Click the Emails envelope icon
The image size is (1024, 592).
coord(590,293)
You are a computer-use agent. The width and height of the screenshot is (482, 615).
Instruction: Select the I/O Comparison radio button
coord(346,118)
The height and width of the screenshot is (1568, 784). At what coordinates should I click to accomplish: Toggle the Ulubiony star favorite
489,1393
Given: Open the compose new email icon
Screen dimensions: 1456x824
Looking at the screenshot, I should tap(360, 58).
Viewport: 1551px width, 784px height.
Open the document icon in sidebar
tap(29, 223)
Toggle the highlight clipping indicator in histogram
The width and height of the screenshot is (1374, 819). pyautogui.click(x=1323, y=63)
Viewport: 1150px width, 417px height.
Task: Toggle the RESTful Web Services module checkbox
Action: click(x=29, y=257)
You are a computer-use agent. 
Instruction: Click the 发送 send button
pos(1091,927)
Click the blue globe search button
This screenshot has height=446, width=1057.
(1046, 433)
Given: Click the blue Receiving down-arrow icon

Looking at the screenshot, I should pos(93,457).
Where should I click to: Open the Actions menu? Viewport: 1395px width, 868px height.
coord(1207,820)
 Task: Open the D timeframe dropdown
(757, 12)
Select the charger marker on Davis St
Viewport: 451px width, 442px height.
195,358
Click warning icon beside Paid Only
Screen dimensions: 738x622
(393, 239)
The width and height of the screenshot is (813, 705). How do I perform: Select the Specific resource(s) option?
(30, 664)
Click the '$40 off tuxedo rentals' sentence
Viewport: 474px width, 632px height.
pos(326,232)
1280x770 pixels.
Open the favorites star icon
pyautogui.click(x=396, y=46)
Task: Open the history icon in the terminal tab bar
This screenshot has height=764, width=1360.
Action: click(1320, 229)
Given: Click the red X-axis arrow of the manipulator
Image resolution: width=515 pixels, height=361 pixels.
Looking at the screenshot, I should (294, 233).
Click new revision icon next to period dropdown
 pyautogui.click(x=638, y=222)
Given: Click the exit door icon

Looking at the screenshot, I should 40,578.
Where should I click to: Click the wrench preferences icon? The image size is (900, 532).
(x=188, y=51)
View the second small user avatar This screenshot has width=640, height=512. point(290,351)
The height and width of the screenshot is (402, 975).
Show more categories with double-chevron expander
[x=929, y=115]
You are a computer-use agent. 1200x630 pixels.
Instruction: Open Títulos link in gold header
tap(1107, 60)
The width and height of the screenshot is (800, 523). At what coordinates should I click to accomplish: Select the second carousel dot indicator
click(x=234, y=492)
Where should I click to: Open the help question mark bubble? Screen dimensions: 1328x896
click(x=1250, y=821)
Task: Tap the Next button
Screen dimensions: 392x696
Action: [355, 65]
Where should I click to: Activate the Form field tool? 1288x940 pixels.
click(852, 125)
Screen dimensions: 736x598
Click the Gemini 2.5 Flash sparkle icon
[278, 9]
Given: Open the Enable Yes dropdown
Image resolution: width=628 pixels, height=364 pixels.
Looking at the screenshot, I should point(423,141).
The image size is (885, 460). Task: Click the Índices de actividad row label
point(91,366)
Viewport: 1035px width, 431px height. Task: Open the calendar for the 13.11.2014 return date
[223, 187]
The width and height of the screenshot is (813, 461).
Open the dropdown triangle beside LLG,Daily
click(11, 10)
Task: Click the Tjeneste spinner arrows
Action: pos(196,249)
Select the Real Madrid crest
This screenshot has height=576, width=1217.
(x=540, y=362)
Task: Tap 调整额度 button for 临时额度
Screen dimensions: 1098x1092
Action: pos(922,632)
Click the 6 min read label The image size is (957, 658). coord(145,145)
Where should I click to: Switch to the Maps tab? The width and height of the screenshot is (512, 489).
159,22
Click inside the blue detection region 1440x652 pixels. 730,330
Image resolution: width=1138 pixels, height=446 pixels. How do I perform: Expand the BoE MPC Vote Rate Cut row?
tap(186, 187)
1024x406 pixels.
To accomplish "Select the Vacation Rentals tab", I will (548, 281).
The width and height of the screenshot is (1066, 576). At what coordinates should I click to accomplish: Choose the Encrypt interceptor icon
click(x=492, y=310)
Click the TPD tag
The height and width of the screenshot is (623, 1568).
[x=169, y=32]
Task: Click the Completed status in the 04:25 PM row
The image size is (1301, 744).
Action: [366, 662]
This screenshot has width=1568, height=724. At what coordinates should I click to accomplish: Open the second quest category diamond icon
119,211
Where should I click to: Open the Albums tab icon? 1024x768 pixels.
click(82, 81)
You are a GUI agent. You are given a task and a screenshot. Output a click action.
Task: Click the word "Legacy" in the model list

◆ YOUR OBJECTIVE ◆
Please transcribe the whole listing exactly as it stands.

◆ OUTPUT OF THE EXERCISE ◆
Click the Emails envelope icon
The image size is (1024, 592).
coord(590,293)
You are a computer-use agent. The width and height of the screenshot is (482, 615).
Instruction: Select the I/O Comparison radio button
coord(346,118)
The height and width of the screenshot is (1568, 784). At what coordinates should I click to accomplish: Toggle the Ulubiony star favorite
489,1393
Given: Open the compose new email icon
Screen dimensions: 1456x824
Looking at the screenshot, I should tap(360, 58).
Viewport: 1551px width, 784px height.
Open the document icon in sidebar
tap(29, 223)
Toggle the highlight clipping indicator in histogram
The width and height of the screenshot is (1374, 819). pyautogui.click(x=1323, y=63)
Viewport: 1150px width, 417px height.
Task: Toggle the RESTful Web Services module checkbox
Action: click(x=29, y=257)
You are a computer-use agent. 
Instruction: Click the 发送 send button
pos(1091,927)
Click the blue globe search button
This screenshot has height=446, width=1057.
(1046, 433)
Given: Click the blue Receiving down-arrow icon

Looking at the screenshot, I should pos(93,457).
Where should I click to: Open the Actions menu? Viewport: 1395px width, 868px height.
coord(1207,820)
 Task: Open the D timeframe dropdown
(757, 12)
Select the charger marker on Davis St
Viewport: 451px width, 442px height.
195,358
Click warning icon beside Paid Only
Screen dimensions: 738x622
(393, 239)
The width and height of the screenshot is (813, 705). How do I perform: Select the Specific resource(s) option?
(30, 664)
Click the '$40 off tuxedo rentals' sentence
Viewport: 474px width, 632px height.
pos(326,232)
1280x770 pixels.
Open the favorites star icon
pyautogui.click(x=396, y=46)
Task: Open the history icon in the terminal tab bar
This screenshot has height=764, width=1360.
Action: click(1320, 229)
Given: Click the red X-axis arrow of the manipulator
Image resolution: width=515 pixels, height=361 pixels.
Looking at the screenshot, I should (294, 233).
Click new revision icon next to period dropdown
 pyautogui.click(x=638, y=222)
Given: Click the exit door icon

Looking at the screenshot, I should 40,578.
Where should I click to: Click the wrench preferences icon? The image size is (900, 532).
(x=188, y=51)
View the second small user avatar This screenshot has width=640, height=512. point(290,351)
The height and width of the screenshot is (402, 975).
Show more categories with double-chevron expander
[x=929, y=115]
You are a computer-use agent. 1200x630 pixels.
Instruction: Open Títulos link in gold header
tap(1107, 60)
The width and height of the screenshot is (800, 523). At what coordinates should I click to accomplish: Select the second carousel dot indicator
click(x=234, y=492)
Where should I click to: Open the help question mark bubble? Screen dimensions: 1328x896
click(x=1250, y=821)
Task: Tap the Next button
Screen dimensions: 392x696
Action: [355, 65]
Where should I click to: Activate the Form field tool? 1288x940 pixels.
click(852, 125)
Screen dimensions: 736x598
Click the Gemini 2.5 Flash sparkle icon
[278, 9]
Given: Open the Enable Yes dropdown
Image resolution: width=628 pixels, height=364 pixels.
Looking at the screenshot, I should point(423,141).
The image size is (885, 460). Task: Click the Índices de actividad row label
point(91,366)
Viewport: 1035px width, 431px height. Task: Open the calendar for the 13.11.2014 return date
[223, 187]
The width and height of the screenshot is (813, 461).
Open the dropdown triangle beside LLG,Daily
click(11, 10)
Task: Click the Tjeneste spinner arrows
Action: pos(196,249)
Select the Real Madrid crest
This screenshot has height=576, width=1217.
(x=540, y=362)
Task: Tap 调整额度 button for 临时额度
Screen dimensions: 1098x1092
Action: pos(922,632)
Click the 6 min read label The image size is (957, 658). coord(145,145)
Where should I click to: Switch to the Maps tab? The width and height of the screenshot is (512, 489).
159,22
Click inside the blue detection region 1440x652 pixels. 730,330
Image resolution: width=1138 pixels, height=446 pixels. How do I perform: Expand the BoE MPC Vote Rate Cut row?
tap(186, 187)
1024x406 pixels.
To accomplish "Select the Vacation Rentals tab", I will (548, 281).
The width and height of the screenshot is (1066, 576). At what coordinates should I click to accomplish: Choose the Encrypt interceptor icon
click(x=492, y=310)
Click the TPD tag
The height and width of the screenshot is (623, 1568).
[x=169, y=32]
Task: Click the Completed status in the 04:25 PM row
The image size is (1301, 744).
Action: [366, 662]
This screenshot has width=1568, height=724. At what coordinates should I click to accomplish: Open the second quest category diamond icon
119,211
Where should I click to: Open the Albums tab icon? 1024x768 pixels.
click(82, 81)
You are a GUI agent. You are given a task and a screenshot. Output a click action.
Task: Click the word "Legacy" in the model list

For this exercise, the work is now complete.